The stochastic subgradient method forms the algorithmic core of modern statistical and machine learning. We understand much about how it behaves for problems that are smooth or convex, but what guarantees does it have in the absence of smoothness and convexity? We prove that the stochastic subgradient method, on any semialgebraic locally Lipschitz function, produces limit points that are all first-order stationary. More generally, our result applies to any function with a Whitney stratifiable graph. In particular, this work endows the stochastic subgradient method, and its proximal extension, with rigorous convergence guarantees for a wide class of problems arising in data science—including all popular deep learning architectures.

17:50

Xudong Li

Exploiting Second Order Sparsity in Big Data Optimization

In this talk, we shall demonstrate how second order sparsity (SOS) in important optimization problems can be exploited to design highly efficient algorithms.
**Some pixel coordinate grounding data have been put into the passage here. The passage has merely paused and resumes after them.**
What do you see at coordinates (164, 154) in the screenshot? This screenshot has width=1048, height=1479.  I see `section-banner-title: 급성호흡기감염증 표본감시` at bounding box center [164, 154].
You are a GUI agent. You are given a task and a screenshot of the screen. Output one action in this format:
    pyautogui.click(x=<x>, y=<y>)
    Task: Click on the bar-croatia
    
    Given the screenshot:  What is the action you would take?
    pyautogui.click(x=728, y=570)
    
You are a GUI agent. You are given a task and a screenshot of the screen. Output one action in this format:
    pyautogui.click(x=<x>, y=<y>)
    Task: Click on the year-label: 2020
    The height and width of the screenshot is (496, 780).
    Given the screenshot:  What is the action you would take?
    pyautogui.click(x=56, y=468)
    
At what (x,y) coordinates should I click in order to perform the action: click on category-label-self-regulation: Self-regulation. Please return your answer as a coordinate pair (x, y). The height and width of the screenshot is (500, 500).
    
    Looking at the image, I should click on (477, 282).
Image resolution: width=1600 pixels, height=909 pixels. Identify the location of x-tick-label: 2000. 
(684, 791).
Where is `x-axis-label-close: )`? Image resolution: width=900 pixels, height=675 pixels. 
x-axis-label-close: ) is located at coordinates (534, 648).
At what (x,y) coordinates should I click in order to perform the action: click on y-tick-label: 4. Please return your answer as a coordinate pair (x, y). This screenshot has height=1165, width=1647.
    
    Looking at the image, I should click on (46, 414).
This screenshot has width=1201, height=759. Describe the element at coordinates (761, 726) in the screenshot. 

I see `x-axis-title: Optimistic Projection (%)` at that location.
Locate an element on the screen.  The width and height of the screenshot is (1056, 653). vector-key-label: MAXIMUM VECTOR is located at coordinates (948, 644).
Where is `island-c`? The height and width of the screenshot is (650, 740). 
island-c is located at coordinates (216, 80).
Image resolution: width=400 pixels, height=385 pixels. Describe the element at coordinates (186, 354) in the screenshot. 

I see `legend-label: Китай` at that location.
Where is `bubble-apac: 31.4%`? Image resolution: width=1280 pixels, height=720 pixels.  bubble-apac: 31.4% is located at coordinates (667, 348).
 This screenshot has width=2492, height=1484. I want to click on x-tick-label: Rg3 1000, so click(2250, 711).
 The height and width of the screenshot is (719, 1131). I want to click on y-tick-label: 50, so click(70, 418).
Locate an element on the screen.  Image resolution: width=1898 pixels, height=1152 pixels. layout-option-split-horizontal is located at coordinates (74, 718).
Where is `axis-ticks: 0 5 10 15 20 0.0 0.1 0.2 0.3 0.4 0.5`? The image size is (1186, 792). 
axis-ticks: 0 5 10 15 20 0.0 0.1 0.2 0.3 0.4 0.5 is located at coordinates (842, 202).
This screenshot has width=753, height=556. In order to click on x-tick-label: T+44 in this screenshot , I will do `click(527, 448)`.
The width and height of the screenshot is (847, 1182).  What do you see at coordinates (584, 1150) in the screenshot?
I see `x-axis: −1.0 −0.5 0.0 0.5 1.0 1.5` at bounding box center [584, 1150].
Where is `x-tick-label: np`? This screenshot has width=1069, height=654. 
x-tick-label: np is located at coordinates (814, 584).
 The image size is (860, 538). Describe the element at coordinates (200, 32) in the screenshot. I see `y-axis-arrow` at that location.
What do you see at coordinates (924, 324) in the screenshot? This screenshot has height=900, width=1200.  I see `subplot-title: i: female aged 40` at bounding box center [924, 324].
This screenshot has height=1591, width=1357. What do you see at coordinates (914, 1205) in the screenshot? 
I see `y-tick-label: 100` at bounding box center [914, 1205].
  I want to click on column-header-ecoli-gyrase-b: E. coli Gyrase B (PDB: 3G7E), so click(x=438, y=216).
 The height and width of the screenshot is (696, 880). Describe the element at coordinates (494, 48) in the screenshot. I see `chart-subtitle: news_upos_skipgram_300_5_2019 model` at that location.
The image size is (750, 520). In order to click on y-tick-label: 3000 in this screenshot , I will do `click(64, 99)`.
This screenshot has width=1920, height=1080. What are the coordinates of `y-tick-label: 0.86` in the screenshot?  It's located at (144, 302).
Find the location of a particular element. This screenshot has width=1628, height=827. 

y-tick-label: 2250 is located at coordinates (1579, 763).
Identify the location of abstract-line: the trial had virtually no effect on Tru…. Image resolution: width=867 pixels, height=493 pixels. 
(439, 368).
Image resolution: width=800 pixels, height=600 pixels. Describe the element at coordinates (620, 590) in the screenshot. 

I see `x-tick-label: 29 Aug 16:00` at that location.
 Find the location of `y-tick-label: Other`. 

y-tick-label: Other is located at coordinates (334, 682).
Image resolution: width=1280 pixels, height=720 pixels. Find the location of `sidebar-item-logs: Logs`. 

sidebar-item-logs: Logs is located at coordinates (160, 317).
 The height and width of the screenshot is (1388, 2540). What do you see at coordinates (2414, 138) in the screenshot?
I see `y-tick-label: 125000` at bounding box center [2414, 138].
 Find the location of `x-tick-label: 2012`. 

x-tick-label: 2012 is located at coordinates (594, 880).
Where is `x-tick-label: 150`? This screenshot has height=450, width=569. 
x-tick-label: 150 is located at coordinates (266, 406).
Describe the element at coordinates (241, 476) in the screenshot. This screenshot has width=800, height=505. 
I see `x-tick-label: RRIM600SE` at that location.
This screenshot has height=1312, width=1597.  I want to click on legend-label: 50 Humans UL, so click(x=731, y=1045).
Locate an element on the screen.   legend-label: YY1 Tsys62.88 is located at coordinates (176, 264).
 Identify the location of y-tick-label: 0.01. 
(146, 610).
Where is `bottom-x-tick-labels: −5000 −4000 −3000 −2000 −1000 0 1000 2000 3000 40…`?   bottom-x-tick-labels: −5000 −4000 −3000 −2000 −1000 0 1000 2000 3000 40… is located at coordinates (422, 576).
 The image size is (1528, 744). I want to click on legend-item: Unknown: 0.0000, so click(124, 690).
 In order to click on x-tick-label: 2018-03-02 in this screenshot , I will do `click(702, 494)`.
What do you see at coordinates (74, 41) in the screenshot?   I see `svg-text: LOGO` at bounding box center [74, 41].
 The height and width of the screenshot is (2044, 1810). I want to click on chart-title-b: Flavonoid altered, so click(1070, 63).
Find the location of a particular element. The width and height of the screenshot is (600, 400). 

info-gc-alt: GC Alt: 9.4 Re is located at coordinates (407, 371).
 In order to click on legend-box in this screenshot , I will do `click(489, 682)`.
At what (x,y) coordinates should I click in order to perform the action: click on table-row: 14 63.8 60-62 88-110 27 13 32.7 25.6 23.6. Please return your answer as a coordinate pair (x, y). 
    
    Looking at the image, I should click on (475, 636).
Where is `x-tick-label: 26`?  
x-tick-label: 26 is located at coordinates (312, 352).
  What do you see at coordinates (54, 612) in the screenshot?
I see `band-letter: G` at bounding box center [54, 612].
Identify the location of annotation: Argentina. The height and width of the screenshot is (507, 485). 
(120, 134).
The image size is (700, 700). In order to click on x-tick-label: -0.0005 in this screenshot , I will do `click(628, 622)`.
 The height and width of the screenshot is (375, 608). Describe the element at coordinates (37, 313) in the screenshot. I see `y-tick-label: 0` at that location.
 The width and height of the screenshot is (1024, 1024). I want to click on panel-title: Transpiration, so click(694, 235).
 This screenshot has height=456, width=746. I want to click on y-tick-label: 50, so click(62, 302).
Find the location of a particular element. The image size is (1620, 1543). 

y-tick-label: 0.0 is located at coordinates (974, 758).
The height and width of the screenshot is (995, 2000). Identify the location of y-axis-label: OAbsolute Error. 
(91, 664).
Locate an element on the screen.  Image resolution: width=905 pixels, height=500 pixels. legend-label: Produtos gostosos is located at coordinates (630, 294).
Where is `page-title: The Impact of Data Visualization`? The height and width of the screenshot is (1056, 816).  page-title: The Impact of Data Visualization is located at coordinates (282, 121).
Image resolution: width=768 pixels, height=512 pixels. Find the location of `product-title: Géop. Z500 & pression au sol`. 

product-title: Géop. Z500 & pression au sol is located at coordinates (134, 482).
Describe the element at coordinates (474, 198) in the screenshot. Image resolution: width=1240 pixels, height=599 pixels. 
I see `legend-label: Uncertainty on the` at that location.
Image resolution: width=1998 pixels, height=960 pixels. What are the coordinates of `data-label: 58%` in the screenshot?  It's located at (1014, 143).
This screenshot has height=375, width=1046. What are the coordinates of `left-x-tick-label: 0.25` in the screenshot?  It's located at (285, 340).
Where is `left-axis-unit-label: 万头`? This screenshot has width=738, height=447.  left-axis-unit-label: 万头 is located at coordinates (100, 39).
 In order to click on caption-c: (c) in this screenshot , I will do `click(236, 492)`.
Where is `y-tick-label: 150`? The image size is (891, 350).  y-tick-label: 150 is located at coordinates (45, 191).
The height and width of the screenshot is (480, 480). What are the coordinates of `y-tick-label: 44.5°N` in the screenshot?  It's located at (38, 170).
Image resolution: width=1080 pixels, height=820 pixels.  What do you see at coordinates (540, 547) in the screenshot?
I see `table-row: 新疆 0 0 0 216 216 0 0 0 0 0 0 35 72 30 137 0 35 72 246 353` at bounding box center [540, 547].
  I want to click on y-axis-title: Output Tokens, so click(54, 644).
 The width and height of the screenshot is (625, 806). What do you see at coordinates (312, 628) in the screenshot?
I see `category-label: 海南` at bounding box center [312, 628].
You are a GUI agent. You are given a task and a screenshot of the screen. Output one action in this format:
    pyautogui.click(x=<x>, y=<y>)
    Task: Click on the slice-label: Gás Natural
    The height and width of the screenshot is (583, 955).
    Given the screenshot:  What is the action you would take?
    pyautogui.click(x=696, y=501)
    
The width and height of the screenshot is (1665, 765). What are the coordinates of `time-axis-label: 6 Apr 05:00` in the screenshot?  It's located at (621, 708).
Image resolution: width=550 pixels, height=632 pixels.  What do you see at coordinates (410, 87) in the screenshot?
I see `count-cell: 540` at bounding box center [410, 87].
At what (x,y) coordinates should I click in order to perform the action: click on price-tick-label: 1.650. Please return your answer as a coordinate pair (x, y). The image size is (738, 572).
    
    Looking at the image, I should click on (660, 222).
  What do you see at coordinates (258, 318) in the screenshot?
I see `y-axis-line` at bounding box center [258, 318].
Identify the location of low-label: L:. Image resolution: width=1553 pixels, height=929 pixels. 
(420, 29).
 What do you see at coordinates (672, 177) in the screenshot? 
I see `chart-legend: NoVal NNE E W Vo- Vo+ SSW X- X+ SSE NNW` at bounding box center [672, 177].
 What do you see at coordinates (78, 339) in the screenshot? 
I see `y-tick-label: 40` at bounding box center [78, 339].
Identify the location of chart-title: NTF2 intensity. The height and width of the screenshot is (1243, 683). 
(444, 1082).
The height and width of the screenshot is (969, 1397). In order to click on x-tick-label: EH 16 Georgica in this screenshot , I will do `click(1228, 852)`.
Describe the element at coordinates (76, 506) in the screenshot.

The SOS property appears naturally when one applies a semismooth Newton (SSN) method to solve the subproblems in an augmented Lagrangian method (ALM) designed for certain classes of structured convex optimization problems. With in-depth analysis of the underlying generalized Jacobians and sophisticated numerical implementation, one can solve the subproblems at surprisingly low costs. For lasso problems with sparse solutions, the cost of solving a single ALM subproblem by our second order method is comparable or even lower than that in a single iteration of many first order methods. Consequently, with the fast convergence of the SSN based ALM, we are able to solve many challenging large scale convex optimization problems in big data applications efficiently and robustly. For the purpose of illustration, we present a highly efficient software called SuiteLasso for solving various well-known Lasso-type problems.